Negative residual variance
Message/Author
 anon9210 posted on Thursday, September 02, 2010 - 6:29 pm
Hi,

I am trying to run an EFA using 8 indicators (geomin rotation; WLSMV estimator; N approx. 3000). The scree plot I get strongly suggests three factors; this makes a lot of sense for theoretical reasons too.

However, it appears that one of my factors is strongly defined by just one of my indicators. I am guessing this is why that particular indicator has a loading > 1 on its factor; additionally, this leads to negative residual variance for that indicator (res. var. = -.63; s.e. = 1.98; est/s.e. = -.32).

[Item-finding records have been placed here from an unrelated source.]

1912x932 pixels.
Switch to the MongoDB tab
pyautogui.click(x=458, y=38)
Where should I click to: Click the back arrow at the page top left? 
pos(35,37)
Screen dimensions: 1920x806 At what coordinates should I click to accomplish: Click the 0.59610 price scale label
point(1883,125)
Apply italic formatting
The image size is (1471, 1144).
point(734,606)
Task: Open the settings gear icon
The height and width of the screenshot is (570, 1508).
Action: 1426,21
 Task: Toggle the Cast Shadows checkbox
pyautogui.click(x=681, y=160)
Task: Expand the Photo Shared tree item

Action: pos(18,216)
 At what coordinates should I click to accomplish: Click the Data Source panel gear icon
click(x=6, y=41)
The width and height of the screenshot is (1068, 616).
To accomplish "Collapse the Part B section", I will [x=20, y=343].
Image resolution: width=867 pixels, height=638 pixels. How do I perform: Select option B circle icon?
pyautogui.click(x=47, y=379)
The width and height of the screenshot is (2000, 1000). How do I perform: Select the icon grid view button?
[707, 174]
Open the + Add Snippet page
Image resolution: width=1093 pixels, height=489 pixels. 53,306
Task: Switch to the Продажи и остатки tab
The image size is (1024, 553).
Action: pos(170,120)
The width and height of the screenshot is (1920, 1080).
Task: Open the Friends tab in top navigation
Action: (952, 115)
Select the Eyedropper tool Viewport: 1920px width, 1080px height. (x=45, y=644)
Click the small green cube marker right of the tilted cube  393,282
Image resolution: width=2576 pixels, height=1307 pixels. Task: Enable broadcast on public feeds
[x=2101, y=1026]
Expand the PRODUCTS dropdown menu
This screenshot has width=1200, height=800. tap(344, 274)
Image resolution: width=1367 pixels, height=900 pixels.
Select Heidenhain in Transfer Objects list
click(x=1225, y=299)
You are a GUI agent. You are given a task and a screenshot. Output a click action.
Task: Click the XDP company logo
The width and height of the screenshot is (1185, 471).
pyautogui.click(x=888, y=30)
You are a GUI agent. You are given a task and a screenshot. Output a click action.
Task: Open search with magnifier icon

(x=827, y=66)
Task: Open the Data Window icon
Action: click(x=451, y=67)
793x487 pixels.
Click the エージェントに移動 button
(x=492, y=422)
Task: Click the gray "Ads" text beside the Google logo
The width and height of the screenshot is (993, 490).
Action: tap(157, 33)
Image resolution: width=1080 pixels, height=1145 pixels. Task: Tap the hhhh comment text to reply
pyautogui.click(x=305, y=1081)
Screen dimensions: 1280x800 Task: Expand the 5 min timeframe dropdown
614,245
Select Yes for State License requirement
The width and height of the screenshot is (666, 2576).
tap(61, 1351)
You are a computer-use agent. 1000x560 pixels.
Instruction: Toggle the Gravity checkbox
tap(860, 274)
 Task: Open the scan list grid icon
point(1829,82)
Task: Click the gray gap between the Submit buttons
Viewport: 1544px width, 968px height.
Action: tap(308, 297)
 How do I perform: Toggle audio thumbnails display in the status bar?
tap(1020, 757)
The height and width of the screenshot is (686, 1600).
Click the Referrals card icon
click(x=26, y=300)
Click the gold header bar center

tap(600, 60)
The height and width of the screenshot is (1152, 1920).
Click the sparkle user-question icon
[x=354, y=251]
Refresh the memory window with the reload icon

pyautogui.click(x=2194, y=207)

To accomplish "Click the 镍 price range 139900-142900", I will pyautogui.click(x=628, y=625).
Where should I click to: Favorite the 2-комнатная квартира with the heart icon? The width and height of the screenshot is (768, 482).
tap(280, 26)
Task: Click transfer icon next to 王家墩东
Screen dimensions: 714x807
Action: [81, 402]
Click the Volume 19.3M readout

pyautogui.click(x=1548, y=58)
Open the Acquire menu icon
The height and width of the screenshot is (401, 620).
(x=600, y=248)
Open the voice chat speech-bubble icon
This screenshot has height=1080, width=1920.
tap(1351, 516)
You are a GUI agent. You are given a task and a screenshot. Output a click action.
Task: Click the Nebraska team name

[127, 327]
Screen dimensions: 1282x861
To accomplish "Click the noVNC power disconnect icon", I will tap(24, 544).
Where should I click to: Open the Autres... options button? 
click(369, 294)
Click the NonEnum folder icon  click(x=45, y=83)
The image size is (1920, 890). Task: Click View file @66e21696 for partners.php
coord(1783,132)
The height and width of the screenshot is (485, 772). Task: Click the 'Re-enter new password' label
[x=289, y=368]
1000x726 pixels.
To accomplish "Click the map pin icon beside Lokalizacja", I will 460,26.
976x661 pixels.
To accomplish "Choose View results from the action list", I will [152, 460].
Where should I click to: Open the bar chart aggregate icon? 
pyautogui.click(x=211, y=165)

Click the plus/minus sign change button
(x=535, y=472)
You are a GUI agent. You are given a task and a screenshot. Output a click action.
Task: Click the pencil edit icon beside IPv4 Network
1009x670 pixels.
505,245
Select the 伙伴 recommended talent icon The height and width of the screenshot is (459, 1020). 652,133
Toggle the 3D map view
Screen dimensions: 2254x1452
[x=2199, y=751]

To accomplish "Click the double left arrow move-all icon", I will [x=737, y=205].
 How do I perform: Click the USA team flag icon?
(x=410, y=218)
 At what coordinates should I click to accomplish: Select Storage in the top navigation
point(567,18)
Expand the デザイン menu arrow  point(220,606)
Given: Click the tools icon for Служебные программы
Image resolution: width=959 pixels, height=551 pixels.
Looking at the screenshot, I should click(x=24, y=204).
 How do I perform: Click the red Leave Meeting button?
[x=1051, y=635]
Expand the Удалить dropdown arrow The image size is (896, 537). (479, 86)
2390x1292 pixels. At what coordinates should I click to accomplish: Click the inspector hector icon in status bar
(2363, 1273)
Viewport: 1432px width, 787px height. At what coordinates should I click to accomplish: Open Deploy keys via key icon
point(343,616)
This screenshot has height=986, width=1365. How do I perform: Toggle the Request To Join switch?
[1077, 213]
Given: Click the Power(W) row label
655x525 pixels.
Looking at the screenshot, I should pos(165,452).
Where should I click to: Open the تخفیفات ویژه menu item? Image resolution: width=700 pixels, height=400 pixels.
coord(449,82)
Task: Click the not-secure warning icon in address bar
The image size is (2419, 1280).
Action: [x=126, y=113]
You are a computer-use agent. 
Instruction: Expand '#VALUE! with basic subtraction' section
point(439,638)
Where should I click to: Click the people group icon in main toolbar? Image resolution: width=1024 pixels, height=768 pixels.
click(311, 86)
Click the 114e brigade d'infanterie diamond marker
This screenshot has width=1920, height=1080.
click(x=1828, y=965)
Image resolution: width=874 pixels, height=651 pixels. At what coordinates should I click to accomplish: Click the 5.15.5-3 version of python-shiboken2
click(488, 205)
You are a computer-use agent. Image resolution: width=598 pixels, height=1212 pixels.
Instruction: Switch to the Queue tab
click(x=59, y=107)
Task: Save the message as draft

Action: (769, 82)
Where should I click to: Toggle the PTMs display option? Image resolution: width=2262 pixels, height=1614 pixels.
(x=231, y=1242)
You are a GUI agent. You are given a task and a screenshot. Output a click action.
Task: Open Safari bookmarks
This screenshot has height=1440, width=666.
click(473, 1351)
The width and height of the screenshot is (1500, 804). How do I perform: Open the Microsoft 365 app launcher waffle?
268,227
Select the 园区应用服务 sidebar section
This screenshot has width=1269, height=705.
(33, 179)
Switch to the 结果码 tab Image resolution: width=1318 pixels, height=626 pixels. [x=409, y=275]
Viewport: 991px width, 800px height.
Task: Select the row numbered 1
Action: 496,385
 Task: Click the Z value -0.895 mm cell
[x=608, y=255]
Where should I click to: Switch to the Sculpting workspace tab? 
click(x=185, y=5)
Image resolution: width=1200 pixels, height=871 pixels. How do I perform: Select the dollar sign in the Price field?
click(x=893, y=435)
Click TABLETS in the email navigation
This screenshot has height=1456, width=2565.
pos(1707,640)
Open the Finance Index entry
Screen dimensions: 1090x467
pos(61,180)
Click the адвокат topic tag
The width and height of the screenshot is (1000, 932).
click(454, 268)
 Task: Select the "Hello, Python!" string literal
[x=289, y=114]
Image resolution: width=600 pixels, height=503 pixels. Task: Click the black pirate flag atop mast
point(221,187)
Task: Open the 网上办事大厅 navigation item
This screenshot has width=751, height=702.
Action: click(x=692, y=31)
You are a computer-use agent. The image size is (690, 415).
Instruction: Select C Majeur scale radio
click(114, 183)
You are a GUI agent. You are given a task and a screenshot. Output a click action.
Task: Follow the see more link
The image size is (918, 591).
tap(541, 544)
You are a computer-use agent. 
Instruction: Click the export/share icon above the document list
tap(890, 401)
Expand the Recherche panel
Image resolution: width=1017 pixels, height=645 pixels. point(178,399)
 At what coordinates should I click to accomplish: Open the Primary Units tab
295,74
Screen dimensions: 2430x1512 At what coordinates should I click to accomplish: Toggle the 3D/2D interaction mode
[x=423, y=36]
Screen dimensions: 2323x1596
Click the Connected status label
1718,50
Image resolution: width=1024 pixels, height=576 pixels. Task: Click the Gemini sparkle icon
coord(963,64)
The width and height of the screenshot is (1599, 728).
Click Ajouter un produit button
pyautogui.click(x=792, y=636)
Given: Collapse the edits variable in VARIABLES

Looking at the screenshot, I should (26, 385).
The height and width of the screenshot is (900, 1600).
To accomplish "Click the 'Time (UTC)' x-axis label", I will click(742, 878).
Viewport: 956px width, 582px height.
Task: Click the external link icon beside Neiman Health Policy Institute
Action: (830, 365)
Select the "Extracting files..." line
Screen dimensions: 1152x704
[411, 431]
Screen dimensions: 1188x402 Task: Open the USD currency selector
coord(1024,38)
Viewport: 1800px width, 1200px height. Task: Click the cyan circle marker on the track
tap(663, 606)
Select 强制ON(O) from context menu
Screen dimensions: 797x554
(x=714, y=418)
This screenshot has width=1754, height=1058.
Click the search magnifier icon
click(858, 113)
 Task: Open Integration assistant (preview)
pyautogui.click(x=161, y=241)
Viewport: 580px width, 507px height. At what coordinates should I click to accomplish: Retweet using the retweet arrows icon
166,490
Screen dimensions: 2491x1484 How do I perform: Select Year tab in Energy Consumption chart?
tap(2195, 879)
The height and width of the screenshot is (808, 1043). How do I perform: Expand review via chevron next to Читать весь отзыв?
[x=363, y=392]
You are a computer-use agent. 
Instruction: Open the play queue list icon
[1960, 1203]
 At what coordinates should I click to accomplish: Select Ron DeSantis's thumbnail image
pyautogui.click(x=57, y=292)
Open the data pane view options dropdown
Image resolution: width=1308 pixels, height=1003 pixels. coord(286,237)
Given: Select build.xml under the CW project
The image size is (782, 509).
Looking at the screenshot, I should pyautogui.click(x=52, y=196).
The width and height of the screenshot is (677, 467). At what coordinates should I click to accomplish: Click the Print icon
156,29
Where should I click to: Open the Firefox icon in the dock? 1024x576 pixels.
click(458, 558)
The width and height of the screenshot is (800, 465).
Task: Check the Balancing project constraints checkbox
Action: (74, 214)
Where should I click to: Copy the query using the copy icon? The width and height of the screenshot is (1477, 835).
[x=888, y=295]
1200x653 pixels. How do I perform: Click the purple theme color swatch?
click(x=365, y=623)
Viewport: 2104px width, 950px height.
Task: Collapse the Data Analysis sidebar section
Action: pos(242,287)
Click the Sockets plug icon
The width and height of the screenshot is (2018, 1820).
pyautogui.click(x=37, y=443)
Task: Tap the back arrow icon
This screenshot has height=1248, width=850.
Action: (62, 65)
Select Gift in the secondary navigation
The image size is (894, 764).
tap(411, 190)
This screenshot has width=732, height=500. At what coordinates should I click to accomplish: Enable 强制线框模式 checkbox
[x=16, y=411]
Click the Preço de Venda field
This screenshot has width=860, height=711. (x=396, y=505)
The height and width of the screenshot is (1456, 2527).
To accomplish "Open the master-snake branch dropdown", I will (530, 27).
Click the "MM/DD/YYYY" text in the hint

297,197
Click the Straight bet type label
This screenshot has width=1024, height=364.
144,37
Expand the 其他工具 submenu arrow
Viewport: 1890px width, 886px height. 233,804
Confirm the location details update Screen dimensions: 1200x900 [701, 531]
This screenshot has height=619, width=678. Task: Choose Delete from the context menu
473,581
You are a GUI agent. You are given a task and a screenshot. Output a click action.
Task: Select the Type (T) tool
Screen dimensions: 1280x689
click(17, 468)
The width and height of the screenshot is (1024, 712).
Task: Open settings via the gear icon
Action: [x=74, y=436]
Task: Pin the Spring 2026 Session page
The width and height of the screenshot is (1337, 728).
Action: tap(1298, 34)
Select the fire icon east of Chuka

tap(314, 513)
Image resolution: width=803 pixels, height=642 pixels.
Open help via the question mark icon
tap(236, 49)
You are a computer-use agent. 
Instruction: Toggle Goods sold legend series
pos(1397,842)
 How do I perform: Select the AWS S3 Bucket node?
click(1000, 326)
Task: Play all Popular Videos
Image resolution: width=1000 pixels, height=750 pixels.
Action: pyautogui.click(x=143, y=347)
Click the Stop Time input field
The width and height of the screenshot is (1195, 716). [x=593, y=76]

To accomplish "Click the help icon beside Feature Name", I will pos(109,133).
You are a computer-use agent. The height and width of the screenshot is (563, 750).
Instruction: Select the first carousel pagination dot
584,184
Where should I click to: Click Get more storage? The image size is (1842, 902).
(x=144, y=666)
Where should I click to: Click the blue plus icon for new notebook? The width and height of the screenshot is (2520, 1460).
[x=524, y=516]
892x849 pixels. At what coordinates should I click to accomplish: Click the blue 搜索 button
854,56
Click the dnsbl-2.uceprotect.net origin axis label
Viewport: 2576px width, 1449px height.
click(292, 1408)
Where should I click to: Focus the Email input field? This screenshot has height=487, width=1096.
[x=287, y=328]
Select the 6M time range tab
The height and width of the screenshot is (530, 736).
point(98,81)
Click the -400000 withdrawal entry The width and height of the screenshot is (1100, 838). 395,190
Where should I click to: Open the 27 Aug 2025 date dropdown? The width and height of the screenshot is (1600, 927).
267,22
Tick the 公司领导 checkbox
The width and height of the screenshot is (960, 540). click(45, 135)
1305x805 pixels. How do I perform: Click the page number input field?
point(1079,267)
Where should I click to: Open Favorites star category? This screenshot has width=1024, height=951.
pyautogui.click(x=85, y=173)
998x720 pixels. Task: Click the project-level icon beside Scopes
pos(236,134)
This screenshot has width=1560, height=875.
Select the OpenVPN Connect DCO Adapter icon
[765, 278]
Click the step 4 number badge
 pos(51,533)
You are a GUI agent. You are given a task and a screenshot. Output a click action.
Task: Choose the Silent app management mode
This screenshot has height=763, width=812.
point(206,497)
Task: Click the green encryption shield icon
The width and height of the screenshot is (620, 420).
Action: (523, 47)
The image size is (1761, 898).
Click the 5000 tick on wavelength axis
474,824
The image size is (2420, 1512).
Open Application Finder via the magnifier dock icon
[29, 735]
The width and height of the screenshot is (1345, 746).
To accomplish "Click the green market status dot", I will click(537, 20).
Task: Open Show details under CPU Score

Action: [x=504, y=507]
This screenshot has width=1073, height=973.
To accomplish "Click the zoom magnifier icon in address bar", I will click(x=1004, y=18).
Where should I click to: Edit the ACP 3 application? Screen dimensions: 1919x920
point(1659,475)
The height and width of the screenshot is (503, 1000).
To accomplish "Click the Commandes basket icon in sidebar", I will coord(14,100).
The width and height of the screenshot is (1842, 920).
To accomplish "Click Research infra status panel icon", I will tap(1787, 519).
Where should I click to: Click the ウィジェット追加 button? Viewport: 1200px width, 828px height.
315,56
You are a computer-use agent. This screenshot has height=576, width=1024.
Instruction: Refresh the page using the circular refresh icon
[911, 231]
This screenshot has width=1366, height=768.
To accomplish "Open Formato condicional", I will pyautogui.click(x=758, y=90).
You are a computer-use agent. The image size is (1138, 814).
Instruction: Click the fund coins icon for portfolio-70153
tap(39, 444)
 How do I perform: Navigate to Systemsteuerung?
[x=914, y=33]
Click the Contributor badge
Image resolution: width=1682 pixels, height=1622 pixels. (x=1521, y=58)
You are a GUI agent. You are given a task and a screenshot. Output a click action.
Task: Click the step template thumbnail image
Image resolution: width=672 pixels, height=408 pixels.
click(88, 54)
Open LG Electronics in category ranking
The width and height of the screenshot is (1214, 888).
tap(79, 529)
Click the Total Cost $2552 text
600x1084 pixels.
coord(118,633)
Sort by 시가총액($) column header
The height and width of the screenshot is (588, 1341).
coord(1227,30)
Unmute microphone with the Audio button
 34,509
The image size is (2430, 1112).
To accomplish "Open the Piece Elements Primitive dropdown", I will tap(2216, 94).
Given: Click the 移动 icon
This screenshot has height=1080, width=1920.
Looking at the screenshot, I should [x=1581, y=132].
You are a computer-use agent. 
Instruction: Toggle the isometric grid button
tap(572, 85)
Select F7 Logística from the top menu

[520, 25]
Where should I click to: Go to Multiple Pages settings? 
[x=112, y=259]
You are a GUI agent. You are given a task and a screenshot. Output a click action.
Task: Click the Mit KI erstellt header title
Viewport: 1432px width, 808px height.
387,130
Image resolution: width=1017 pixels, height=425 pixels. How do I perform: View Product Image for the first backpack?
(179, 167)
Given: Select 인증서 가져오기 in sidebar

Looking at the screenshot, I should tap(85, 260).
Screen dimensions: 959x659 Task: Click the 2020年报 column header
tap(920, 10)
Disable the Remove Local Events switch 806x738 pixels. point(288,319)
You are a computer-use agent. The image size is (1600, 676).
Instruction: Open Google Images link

I get no error messages of any sort. The three factors are relatively uncorrelated with each other (.18, .003, and .13; the latter two being the intercorrelations of the factor I am talking about). The remaining seven indicators look ok; nothing seems out of place with them.

Fit indices for the 3-factor model are as follows: CFI = 1.000; TLI = 1.004; RMSEA = 0; SRMR = .028.

Fit indices for the 2-factor model are: CFI = .947; TLI = .895; RMSEA = .037; SRMR = .094

So:

1.) Is the 3-factor solution a problem? Or am I running into a modeling technicality?

2.) Relatedly, should I stick with the 3 factor solution, or should I drop to a lower 2 factor solution?

3.) Is there anything I can do to avoid the negative residual variance?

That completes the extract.